◆ Assignment: Would you restate, exactly as they appear, the lines from the one containing "Image resolution: width=800 pixels, height=800" through the end of the data below?

◆ Excerpted records:
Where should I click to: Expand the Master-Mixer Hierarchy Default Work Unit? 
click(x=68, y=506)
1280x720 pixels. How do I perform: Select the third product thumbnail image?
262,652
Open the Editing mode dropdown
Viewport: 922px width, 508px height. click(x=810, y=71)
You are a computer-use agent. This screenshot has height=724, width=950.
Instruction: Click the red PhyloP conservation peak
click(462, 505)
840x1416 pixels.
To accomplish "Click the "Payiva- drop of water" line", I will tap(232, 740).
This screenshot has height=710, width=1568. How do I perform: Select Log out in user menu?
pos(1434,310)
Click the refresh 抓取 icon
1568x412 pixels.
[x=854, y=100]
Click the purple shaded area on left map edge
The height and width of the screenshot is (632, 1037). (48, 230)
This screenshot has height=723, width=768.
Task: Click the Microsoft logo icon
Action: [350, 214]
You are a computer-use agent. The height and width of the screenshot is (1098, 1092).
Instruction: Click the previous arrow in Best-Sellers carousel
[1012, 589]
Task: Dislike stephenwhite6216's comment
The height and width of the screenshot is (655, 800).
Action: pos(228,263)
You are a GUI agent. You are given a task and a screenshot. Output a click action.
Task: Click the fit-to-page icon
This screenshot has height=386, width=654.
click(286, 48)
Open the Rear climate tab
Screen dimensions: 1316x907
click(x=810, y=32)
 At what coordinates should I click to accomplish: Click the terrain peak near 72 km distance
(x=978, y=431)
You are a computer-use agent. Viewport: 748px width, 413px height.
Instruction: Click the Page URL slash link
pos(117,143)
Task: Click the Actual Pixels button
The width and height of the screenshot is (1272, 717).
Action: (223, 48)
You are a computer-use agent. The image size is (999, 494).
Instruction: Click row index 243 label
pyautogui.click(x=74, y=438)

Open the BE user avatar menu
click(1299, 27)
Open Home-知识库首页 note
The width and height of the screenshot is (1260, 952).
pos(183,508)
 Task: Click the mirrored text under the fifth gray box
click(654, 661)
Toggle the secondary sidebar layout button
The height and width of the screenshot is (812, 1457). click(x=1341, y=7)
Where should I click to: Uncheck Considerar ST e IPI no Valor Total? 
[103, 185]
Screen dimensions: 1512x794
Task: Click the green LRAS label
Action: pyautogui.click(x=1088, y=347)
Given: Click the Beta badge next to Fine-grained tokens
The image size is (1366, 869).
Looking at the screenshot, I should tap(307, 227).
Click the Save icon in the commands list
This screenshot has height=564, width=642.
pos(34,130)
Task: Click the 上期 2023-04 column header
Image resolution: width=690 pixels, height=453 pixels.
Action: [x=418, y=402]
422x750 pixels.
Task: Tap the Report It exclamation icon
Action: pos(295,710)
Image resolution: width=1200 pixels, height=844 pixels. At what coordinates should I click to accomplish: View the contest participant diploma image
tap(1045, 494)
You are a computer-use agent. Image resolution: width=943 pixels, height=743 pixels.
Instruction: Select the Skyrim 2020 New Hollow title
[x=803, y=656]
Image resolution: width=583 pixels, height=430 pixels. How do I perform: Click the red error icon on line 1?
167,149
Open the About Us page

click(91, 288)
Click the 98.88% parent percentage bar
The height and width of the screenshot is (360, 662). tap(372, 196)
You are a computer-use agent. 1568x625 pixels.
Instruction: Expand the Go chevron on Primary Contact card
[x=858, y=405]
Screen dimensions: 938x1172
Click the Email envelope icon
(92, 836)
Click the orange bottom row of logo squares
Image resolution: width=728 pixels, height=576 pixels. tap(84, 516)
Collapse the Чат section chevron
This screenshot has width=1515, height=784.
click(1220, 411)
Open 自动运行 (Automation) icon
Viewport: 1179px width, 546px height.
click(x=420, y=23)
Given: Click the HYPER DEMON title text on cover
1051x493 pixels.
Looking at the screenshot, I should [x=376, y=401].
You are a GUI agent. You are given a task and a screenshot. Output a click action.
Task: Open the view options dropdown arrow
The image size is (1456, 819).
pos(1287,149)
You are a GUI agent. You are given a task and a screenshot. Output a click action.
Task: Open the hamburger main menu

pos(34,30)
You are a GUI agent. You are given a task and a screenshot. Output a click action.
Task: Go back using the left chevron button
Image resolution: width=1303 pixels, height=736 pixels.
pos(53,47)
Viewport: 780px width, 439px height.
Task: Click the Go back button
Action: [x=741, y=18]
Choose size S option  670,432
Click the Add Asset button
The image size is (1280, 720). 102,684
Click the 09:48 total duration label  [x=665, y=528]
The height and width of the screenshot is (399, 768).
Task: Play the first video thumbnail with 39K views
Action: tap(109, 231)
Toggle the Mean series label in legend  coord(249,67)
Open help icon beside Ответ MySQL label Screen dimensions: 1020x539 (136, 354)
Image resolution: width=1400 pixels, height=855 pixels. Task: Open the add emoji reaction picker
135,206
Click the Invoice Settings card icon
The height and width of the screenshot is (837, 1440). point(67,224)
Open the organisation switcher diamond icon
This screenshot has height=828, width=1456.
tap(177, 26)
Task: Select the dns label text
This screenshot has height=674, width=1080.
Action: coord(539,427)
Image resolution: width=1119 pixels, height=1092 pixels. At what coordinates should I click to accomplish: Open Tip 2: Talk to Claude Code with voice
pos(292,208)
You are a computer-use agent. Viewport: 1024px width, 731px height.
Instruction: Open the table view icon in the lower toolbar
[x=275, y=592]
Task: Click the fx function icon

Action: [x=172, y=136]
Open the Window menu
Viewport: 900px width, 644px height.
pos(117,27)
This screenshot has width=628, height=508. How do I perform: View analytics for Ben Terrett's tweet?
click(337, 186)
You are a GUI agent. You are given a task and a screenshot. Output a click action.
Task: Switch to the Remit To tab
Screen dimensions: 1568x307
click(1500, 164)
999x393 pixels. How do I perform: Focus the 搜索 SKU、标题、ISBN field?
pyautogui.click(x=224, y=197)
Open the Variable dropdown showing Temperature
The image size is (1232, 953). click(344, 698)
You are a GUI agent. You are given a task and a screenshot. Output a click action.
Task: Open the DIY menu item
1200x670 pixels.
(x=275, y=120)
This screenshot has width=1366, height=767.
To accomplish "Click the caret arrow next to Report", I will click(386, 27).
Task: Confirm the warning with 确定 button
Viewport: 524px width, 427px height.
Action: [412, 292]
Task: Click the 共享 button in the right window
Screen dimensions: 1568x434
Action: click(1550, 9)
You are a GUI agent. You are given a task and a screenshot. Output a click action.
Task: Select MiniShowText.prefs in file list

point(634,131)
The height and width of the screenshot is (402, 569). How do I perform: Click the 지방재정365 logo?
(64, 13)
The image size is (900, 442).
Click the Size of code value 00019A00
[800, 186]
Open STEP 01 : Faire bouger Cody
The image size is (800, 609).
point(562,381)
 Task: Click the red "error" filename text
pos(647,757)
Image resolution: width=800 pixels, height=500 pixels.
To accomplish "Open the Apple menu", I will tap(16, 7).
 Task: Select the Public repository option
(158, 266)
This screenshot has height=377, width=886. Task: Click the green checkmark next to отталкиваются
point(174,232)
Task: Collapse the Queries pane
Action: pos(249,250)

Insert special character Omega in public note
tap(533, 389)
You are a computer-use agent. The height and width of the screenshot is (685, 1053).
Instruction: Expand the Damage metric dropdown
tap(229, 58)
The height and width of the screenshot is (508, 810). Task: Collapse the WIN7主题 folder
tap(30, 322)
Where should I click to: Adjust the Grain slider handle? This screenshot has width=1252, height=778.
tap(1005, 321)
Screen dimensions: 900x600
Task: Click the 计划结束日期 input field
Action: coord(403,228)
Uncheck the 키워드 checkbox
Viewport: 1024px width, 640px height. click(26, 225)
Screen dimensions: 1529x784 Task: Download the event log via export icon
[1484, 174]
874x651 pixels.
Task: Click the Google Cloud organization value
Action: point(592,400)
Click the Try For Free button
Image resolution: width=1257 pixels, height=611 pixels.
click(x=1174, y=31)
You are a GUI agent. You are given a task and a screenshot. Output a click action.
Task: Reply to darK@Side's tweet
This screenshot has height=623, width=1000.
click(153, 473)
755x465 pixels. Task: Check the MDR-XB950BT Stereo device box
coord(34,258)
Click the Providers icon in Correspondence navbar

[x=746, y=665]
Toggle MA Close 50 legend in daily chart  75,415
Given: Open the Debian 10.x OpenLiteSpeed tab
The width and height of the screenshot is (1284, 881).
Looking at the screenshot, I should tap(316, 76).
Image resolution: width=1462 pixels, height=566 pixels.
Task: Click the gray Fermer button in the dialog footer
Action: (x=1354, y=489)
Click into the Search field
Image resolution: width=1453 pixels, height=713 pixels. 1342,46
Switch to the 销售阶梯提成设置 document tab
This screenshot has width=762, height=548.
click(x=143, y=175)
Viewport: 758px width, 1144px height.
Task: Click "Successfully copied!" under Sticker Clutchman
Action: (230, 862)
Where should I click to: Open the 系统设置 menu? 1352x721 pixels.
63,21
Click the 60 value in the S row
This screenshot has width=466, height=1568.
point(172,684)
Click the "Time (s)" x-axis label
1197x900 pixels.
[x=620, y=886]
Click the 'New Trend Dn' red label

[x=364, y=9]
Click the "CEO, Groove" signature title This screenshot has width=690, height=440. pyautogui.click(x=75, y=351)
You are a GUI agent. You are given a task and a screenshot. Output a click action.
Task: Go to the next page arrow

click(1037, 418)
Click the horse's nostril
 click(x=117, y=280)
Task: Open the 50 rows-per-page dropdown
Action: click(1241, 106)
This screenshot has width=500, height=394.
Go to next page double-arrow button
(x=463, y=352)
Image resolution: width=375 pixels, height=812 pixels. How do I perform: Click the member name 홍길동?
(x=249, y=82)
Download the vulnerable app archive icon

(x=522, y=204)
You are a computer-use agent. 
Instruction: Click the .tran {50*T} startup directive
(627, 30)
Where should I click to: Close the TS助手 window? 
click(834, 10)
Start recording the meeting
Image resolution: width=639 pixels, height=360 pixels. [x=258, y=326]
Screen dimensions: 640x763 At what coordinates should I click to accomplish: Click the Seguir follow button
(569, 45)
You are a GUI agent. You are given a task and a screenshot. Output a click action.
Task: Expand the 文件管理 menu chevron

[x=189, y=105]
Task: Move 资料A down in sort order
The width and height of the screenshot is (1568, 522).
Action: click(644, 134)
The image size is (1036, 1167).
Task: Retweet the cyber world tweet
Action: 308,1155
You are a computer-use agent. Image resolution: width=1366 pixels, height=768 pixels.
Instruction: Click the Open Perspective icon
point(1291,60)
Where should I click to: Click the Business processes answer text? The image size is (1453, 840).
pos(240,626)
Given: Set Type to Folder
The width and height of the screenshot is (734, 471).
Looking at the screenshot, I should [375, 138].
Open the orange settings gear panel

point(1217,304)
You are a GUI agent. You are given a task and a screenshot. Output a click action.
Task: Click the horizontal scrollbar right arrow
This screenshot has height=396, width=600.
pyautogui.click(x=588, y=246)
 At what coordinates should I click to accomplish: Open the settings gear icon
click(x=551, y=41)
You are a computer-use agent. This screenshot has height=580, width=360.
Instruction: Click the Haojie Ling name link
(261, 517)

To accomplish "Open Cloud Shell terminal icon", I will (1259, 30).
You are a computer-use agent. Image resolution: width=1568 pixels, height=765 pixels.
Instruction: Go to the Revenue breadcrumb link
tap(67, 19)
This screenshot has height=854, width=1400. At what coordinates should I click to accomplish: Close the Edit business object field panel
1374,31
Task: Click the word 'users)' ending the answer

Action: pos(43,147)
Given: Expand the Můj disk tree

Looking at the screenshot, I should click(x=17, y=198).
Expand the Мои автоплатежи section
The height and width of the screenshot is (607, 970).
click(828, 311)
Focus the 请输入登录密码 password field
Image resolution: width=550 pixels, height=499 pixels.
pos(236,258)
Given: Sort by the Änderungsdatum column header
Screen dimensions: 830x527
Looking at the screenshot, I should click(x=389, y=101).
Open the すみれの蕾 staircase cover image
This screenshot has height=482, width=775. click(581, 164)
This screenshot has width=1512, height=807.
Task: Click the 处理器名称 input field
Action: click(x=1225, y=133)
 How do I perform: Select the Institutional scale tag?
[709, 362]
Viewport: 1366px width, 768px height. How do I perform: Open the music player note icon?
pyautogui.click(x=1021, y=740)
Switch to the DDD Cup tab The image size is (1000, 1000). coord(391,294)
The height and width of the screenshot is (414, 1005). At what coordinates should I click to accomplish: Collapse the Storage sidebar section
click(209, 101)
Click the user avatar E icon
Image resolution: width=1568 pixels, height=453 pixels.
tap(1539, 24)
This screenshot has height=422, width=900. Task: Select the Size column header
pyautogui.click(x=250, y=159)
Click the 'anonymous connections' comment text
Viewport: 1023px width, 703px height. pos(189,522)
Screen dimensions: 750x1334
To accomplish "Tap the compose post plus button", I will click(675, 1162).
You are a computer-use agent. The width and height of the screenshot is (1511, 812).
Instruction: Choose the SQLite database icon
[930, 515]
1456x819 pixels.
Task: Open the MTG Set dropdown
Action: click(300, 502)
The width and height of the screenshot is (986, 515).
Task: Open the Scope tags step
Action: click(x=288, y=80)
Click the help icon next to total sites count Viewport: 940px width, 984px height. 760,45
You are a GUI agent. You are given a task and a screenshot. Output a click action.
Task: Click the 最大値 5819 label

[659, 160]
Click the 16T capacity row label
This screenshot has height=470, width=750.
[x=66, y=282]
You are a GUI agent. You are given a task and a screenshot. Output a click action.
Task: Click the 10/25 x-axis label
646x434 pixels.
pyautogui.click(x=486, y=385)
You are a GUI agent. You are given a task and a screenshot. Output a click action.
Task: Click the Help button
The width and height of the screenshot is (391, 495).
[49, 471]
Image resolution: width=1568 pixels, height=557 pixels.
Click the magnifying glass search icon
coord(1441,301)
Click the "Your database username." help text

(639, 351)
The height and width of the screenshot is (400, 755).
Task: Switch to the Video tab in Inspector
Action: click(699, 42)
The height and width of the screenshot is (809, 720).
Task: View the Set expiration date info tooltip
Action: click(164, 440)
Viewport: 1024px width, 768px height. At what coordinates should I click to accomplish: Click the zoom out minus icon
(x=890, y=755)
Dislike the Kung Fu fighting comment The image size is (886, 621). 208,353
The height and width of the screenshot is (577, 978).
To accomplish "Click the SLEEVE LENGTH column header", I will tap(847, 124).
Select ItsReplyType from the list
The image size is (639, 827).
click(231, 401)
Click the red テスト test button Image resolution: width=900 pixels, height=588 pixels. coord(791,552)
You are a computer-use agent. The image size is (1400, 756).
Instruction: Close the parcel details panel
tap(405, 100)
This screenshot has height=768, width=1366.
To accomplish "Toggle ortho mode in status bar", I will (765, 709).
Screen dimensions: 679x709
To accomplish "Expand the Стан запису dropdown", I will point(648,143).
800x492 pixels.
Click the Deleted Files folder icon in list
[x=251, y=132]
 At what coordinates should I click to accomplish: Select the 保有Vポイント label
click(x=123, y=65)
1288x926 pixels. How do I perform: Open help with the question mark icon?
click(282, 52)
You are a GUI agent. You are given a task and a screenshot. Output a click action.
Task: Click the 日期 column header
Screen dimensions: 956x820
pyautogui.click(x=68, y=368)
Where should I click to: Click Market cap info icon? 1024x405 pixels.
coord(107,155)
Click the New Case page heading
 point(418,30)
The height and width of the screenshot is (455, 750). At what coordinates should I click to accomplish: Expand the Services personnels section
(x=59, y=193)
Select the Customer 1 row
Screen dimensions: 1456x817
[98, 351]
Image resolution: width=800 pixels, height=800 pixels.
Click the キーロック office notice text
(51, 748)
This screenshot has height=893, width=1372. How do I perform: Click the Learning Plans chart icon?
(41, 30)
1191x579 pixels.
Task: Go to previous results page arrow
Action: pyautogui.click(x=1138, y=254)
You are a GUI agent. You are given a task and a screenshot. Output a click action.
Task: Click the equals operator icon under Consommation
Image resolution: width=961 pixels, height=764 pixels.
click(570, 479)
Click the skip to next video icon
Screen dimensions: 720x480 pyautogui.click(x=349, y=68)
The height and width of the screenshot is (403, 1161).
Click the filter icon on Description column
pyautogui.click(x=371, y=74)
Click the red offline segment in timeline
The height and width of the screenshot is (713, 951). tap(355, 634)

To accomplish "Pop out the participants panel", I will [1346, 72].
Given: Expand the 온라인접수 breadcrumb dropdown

◆ Exercise response:
Image resolution: width=800 pixels, height=800 pixels.
Click the キーロック office notice text
(51, 748)
This screenshot has height=893, width=1372. How do I perform: Click the Learning Plans chart icon?
(41, 30)
1191x579 pixels.
Task: Go to previous results page arrow
Action: pyautogui.click(x=1138, y=254)
You are a GUI agent. You are given a task and a screenshot. Output a click action.
Task: Click the equals operator icon under Consommation
Image resolution: width=961 pixels, height=764 pixels.
click(570, 479)
Click the skip to next video icon
Screen dimensions: 720x480 pyautogui.click(x=349, y=68)
The height and width of the screenshot is (403, 1161).
Click the filter icon on Description column
pyautogui.click(x=371, y=74)
Click the red offline segment in timeline
The height and width of the screenshot is (713, 951). tap(355, 634)

To accomplish "Pop out the participants panel", I will [1346, 72].
Given: Expand the 온라인접수 breadcrumb dropdown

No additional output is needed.